• WORK REQUEST: This exercise asks for the whole listing to be restated exactly.

↓↓↓

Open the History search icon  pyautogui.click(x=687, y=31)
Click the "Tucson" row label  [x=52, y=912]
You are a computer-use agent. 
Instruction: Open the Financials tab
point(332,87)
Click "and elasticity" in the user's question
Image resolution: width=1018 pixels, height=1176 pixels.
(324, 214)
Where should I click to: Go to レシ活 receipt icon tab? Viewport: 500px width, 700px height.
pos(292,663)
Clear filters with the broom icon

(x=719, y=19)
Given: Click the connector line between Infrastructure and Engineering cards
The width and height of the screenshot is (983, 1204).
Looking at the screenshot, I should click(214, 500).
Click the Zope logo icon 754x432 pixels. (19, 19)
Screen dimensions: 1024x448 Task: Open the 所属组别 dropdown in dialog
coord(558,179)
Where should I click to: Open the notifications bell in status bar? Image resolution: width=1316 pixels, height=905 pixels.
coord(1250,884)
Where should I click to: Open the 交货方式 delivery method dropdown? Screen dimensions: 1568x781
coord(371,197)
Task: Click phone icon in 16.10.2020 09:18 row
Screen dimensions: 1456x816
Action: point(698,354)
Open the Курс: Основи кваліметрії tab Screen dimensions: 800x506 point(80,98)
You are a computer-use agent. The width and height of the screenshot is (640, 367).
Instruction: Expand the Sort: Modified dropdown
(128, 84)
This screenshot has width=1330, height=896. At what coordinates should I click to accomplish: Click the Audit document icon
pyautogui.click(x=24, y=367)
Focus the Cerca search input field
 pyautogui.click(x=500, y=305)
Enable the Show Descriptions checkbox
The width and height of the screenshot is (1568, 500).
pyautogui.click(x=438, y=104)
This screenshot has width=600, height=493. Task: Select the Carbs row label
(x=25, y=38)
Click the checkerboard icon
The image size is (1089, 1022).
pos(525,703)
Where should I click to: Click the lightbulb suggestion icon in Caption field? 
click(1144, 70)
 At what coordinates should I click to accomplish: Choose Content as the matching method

↑↑↑

• ANSWER BOX:
Open the History search icon  pyautogui.click(x=687, y=31)
Click the "Tucson" row label  [x=52, y=912]
You are a computer-use agent. 
Instruction: Open the Financials tab
point(332,87)
Click "and elasticity" in the user's question
Image resolution: width=1018 pixels, height=1176 pixels.
(324, 214)
Where should I click to: Go to レシ活 receipt icon tab? Viewport: 500px width, 700px height.
pos(292,663)
Clear filters with the broom icon

(x=719, y=19)
Given: Click the connector line between Infrastructure and Engineering cards
The width and height of the screenshot is (983, 1204).
Looking at the screenshot, I should click(214, 500).
Click the Zope logo icon 754x432 pixels. (19, 19)
Screen dimensions: 1024x448 Task: Open the 所属组别 dropdown in dialog
coord(558,179)
Where should I click to: Open the notifications bell in status bar? Image resolution: width=1316 pixels, height=905 pixels.
coord(1250,884)
Where should I click to: Open the 交货方式 delivery method dropdown? Screen dimensions: 1568x781
coord(371,197)
Task: Click phone icon in 16.10.2020 09:18 row
Screen dimensions: 1456x816
Action: point(698,354)
Open the Курс: Основи кваліметрії tab Screen dimensions: 800x506 point(80,98)
You are a computer-use agent. The width and height of the screenshot is (640, 367).
Instruction: Expand the Sort: Modified dropdown
(128, 84)
This screenshot has width=1330, height=896. At what coordinates should I click to accomplish: Click the Audit document icon
pyautogui.click(x=24, y=367)
Focus the Cerca search input field
 pyautogui.click(x=500, y=305)
Enable the Show Descriptions checkbox
The width and height of the screenshot is (1568, 500).
pyautogui.click(x=438, y=104)
This screenshot has width=600, height=493. Task: Select the Carbs row label
(x=25, y=38)
Click the checkerboard icon
The image size is (1089, 1022).
pos(525,703)
Where should I click to: Click the lightbulb suggestion icon in Caption field? 
click(1144, 70)
 At what coordinates should I click to accomplish: Choose Content as the matching method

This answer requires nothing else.